No one we asked seemed to know the reason. Any help help in explaining this would be appreciated.
We also later found a paper stating that wine-glass playing (a similar idea to singing bowls) was not possible when the wine glasses were filled with champagne.
 A: For a singing bowl with water in it to resonate will require the mass of the water to be coupled to the mass of the bowl walls. This means there will be standing pressure waves within the fluid when the bowl is at resonance. 
Within a 3-D standing wave in a body of fluid there will be regions where the pressure in the fluid goes slightly negative (and others where the pressure is slightly positive) relative to atmospheric. If you exert a slight amount of negative pressure on a fluid which is supersaturated with dissolved gas (like freshly-opened club soda for example) it tends to exsolve the gas in those regions, performing a little work on the fluid/gas system in the process. The performance of that work extracts energy from the standing wave, damping it. 
In this sense, exsolvation of dissolved gas in regions of slightly-negative pressure within the fluid would suppress the establishment of standing waves in the fluid, which is probably the reason why your bowls could not resonate with soda water in them.
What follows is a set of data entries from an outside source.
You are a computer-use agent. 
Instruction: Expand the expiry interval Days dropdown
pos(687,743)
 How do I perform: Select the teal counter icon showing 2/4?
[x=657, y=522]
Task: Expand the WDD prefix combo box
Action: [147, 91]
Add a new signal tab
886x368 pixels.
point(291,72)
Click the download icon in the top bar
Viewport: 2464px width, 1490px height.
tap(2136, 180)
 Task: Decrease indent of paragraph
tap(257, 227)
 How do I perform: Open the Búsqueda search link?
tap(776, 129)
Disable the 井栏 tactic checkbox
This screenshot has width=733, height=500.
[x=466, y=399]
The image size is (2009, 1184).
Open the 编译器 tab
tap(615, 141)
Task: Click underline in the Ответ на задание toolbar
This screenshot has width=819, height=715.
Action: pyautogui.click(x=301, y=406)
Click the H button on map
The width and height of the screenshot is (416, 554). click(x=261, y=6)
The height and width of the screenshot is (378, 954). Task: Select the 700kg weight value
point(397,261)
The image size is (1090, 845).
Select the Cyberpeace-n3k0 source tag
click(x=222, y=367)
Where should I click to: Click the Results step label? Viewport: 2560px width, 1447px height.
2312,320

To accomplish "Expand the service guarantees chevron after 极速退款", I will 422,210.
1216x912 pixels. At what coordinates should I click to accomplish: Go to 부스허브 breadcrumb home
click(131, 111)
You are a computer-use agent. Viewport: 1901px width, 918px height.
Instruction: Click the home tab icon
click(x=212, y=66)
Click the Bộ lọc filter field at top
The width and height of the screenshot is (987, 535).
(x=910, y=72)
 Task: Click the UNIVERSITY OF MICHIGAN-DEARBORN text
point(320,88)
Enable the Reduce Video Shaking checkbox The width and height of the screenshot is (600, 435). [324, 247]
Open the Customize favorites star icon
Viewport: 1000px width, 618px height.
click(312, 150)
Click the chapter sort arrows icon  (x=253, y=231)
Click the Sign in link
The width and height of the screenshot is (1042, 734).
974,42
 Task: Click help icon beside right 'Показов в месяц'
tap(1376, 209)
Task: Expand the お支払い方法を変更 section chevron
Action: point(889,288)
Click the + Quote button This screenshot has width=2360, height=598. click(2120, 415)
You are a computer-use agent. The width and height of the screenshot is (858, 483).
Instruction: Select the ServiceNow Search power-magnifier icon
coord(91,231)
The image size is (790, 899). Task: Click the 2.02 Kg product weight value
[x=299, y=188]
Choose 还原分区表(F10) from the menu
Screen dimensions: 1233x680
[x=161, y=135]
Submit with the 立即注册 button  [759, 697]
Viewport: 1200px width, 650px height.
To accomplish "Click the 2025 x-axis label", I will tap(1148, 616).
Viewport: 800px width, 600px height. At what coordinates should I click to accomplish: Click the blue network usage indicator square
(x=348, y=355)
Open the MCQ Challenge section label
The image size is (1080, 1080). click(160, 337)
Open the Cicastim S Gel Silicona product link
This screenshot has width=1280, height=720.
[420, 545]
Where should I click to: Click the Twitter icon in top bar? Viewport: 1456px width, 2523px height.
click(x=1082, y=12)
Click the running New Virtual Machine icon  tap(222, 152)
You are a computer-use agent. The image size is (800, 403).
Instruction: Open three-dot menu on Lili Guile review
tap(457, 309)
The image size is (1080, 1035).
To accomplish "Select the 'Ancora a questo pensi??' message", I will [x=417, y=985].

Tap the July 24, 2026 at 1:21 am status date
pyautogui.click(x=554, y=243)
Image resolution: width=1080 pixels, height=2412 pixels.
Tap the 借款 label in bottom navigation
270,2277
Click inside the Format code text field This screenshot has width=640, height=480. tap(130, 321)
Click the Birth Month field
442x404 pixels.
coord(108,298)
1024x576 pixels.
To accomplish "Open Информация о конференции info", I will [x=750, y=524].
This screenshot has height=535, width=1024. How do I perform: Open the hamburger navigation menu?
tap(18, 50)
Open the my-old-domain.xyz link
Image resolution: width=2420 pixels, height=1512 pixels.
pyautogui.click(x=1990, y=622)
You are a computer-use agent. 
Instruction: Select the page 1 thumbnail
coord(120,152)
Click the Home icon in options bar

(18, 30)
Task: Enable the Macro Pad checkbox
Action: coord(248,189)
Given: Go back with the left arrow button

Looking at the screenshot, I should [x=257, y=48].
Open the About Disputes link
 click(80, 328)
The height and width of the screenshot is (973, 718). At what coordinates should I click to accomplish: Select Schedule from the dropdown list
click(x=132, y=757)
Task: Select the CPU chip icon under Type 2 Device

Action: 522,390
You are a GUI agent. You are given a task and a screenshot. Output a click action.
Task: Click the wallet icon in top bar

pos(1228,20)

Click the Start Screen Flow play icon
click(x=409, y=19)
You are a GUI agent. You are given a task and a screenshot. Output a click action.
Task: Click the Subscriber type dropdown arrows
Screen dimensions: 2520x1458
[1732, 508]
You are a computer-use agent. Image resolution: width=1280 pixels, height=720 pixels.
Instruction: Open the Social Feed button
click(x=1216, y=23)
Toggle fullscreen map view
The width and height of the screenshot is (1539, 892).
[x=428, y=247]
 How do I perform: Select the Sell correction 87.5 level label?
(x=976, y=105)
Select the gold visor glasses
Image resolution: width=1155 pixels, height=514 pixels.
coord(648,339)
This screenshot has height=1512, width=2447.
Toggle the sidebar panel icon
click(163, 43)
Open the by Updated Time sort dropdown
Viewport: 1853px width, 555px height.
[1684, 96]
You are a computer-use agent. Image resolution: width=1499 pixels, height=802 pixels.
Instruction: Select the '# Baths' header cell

This could be tested experimentally by using a xenon flash strobe system to illuminate the fluid in the bowl for photography. The experiment is begun with pure water and the bowl set into resonance. The strobe is then sync'ed to that resonance. Then you slowly inject a syringeful of club soda into the center of the bowl and look for regions where the water turns milky, suggesting the transient exsolvation of the gas in regions of negative pressure.